Следующие телеграммы и письма все без дат, и я не могу восстановить года, когда они писались:
«Христос Воскресе, дорогой, хотя слишком мнительный Василий Васильевич!
Не был у вас только по трем причинам: 1) всегда имею больше работы, чем времени; 2) почти всегда хвораю; 3) ездил в деревню. Сегодня, несмотря на крапивную лихорадку, еду в Москву.

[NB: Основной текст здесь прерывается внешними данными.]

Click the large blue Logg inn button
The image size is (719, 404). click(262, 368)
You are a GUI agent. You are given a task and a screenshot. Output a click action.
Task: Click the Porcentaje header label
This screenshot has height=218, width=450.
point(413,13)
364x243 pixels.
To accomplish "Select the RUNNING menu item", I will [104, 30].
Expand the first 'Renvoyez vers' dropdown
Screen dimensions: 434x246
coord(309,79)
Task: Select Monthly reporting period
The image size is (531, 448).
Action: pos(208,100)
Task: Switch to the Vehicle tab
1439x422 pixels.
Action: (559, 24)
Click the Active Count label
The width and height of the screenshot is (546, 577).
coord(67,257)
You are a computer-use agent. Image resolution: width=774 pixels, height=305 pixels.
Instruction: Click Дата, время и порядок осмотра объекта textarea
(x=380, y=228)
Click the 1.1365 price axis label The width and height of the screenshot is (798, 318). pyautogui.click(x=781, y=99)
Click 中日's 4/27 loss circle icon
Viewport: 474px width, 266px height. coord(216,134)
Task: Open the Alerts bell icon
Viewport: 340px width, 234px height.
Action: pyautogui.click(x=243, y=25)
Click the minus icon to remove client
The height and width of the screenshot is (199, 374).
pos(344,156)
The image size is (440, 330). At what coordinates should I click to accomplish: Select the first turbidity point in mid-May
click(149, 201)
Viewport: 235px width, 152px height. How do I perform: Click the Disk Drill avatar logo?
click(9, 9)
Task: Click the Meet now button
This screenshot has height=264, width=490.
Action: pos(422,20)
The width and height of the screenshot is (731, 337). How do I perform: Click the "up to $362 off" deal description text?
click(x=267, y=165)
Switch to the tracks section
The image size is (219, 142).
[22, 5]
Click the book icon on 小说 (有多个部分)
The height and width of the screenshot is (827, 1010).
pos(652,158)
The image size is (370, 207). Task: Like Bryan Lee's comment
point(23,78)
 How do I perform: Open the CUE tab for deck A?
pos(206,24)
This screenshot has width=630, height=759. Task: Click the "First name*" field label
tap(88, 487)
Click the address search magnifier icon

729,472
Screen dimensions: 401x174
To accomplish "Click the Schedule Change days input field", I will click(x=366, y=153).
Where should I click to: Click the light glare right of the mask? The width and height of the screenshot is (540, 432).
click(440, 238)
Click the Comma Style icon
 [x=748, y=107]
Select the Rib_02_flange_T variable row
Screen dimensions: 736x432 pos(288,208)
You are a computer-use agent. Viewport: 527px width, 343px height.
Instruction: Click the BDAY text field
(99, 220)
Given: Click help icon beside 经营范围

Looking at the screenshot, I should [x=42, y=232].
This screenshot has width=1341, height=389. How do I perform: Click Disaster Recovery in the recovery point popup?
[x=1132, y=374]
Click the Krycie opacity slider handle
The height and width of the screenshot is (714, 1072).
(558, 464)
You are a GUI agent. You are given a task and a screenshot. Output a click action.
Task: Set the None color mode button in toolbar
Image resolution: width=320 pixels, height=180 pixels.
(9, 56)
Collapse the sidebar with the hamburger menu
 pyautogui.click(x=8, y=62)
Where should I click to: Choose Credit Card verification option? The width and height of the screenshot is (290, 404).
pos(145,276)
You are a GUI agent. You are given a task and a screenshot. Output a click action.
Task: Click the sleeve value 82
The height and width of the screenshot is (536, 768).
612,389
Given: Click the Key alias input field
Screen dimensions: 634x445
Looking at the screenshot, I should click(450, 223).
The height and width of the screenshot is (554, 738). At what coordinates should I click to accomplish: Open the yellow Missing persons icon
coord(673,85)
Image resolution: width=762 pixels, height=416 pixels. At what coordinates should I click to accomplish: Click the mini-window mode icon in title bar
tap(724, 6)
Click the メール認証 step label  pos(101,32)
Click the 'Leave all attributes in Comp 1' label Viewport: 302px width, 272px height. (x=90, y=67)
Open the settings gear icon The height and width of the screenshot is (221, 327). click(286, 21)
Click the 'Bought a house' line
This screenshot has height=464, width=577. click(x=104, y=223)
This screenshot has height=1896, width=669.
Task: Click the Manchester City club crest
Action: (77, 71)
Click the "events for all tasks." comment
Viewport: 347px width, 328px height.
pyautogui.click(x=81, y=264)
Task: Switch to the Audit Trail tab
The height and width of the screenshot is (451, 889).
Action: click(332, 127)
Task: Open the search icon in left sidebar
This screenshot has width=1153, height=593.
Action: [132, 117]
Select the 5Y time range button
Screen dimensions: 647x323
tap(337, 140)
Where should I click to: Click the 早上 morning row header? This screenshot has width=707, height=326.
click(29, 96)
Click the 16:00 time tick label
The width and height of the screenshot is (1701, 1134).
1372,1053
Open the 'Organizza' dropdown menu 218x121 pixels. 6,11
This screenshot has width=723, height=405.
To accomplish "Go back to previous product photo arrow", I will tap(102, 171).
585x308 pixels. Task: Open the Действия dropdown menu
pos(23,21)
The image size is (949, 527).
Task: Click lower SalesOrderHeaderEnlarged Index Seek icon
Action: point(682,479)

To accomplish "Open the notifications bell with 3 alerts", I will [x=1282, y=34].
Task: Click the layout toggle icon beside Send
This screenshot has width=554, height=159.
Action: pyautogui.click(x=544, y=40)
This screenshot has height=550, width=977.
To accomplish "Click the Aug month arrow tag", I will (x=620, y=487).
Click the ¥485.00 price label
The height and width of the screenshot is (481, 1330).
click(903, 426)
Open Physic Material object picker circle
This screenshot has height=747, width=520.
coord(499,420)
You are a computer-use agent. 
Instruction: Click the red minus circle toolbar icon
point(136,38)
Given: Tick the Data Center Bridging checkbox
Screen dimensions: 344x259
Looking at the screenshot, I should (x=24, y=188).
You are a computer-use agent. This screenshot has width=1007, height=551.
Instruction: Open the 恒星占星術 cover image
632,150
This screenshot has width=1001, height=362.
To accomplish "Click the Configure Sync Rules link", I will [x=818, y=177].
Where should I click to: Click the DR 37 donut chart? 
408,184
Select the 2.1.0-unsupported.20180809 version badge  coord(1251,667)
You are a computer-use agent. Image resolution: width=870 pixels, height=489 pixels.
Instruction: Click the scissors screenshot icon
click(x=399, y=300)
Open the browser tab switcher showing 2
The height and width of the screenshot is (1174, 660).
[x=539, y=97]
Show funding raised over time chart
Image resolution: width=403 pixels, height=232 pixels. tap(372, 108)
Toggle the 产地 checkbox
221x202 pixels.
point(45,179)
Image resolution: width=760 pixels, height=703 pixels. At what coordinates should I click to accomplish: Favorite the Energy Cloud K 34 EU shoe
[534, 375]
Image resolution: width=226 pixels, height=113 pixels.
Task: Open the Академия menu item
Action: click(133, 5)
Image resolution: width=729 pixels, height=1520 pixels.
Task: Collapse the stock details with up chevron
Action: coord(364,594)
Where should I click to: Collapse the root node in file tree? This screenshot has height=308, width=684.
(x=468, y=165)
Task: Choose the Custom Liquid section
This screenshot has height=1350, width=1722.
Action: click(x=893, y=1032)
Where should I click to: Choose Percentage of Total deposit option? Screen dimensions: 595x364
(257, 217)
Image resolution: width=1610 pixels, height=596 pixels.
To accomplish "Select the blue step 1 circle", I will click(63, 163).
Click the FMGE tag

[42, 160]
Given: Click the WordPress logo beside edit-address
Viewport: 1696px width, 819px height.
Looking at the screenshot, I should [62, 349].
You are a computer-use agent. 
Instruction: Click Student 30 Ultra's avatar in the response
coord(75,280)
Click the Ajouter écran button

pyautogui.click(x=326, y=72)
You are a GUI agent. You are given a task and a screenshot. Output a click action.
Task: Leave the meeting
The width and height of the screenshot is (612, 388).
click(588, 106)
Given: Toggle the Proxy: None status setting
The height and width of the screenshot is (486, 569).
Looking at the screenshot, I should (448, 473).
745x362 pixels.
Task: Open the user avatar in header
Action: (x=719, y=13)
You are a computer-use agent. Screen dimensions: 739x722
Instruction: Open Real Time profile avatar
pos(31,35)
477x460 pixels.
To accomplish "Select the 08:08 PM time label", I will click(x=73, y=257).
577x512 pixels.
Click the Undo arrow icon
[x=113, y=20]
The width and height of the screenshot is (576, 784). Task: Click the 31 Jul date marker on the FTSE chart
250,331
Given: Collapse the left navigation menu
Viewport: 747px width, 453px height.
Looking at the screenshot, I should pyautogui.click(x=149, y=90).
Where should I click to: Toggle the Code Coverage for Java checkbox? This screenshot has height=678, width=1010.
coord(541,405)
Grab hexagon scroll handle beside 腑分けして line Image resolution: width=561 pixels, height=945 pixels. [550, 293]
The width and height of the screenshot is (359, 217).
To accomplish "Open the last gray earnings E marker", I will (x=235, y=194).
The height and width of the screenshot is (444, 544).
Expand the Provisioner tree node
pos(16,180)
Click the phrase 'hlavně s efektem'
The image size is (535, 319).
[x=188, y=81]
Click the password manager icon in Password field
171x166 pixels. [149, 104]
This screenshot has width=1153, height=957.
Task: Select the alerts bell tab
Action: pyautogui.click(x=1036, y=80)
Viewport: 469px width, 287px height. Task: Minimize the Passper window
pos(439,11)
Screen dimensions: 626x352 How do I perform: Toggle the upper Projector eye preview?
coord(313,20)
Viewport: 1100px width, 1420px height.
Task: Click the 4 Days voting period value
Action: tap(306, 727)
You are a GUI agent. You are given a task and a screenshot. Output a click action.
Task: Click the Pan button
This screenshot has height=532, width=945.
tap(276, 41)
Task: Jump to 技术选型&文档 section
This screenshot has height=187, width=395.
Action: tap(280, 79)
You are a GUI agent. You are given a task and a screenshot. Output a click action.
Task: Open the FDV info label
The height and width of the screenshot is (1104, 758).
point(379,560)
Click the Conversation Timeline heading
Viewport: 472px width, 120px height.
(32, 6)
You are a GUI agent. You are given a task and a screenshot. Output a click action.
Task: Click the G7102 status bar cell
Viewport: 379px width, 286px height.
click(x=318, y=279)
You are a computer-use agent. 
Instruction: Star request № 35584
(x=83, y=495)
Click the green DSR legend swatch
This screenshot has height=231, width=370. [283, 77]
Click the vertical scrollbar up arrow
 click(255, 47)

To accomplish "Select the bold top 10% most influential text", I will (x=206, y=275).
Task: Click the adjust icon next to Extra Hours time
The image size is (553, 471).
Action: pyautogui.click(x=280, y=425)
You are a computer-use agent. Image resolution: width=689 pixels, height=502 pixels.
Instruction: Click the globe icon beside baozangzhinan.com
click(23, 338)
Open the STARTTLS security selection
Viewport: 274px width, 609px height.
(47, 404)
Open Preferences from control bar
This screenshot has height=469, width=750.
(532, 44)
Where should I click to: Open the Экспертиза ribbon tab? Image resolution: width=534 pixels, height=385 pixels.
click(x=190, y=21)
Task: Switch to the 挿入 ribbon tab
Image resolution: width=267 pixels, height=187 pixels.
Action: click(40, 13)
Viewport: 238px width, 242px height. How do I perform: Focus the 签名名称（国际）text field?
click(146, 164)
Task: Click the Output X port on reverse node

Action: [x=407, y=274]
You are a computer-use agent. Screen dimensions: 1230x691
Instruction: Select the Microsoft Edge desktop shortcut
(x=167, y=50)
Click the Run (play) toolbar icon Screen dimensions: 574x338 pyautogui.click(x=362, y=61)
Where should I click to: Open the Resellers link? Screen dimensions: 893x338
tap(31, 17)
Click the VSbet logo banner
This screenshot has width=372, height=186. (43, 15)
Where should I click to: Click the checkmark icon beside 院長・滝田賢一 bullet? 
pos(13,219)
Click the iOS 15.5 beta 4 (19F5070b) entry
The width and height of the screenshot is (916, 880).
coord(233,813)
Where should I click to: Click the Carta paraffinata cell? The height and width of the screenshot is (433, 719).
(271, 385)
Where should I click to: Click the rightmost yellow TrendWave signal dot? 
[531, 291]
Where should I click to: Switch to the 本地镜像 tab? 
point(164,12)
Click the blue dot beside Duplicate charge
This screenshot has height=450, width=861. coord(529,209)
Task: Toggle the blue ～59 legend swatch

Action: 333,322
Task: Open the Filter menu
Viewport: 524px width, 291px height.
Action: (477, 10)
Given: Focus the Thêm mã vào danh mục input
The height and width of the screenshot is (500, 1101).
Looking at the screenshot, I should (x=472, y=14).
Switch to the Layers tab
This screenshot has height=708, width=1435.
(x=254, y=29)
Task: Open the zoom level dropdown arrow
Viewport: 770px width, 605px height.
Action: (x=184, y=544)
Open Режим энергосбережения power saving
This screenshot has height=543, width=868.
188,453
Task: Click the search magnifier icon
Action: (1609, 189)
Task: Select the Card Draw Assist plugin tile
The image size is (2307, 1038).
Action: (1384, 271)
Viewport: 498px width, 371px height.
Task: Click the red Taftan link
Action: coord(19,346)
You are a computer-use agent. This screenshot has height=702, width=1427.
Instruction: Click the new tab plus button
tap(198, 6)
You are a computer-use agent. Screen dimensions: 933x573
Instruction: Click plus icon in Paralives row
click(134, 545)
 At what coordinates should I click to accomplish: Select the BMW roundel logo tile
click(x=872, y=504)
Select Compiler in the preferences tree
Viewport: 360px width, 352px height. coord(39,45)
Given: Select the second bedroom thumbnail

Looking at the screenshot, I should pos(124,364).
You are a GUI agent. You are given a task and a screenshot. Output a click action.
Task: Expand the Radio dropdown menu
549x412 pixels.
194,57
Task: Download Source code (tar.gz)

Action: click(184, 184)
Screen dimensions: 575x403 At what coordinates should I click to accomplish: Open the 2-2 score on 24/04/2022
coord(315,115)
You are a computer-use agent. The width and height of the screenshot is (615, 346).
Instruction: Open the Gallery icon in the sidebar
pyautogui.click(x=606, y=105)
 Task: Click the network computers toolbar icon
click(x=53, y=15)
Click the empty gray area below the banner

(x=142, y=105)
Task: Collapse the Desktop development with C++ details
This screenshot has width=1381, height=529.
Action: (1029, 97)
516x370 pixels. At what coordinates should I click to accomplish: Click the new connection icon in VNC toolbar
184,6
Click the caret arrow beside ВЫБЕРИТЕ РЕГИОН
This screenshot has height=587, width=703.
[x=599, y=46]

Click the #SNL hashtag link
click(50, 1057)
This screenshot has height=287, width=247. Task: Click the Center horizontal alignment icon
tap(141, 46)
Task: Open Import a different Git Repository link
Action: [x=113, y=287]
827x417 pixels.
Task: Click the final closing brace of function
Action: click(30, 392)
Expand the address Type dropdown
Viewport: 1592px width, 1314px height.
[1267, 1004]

Посылаю вам свое последнее издание.
К Москве пробуду не долго. Передайте, пожалуйста, мой сердечный привет и поздравление с праздником вашей супруге.
До свидания на Фоминой.
Следующее письмо и две телеграммы относятся к хлопотам, связанным с «Неделею» или «Русью», изданиями В. П. Гайдебурова (Гайдебуров И., малый, в противоположность большому – отцу, основателю «Недели»), Его теснил М. П. Соловьев, бывший главноуправляющим по делам печати, и никак не хотел разрешить ему, кажется, издания «Руси» или соглашался разрешить на каких-то драконовских условиях. Подробностей, о чем мы хлопотали, я уже не помню, но совершенно ярко помню следующее, что считаю положительно историческою чертою тех 90-х годов.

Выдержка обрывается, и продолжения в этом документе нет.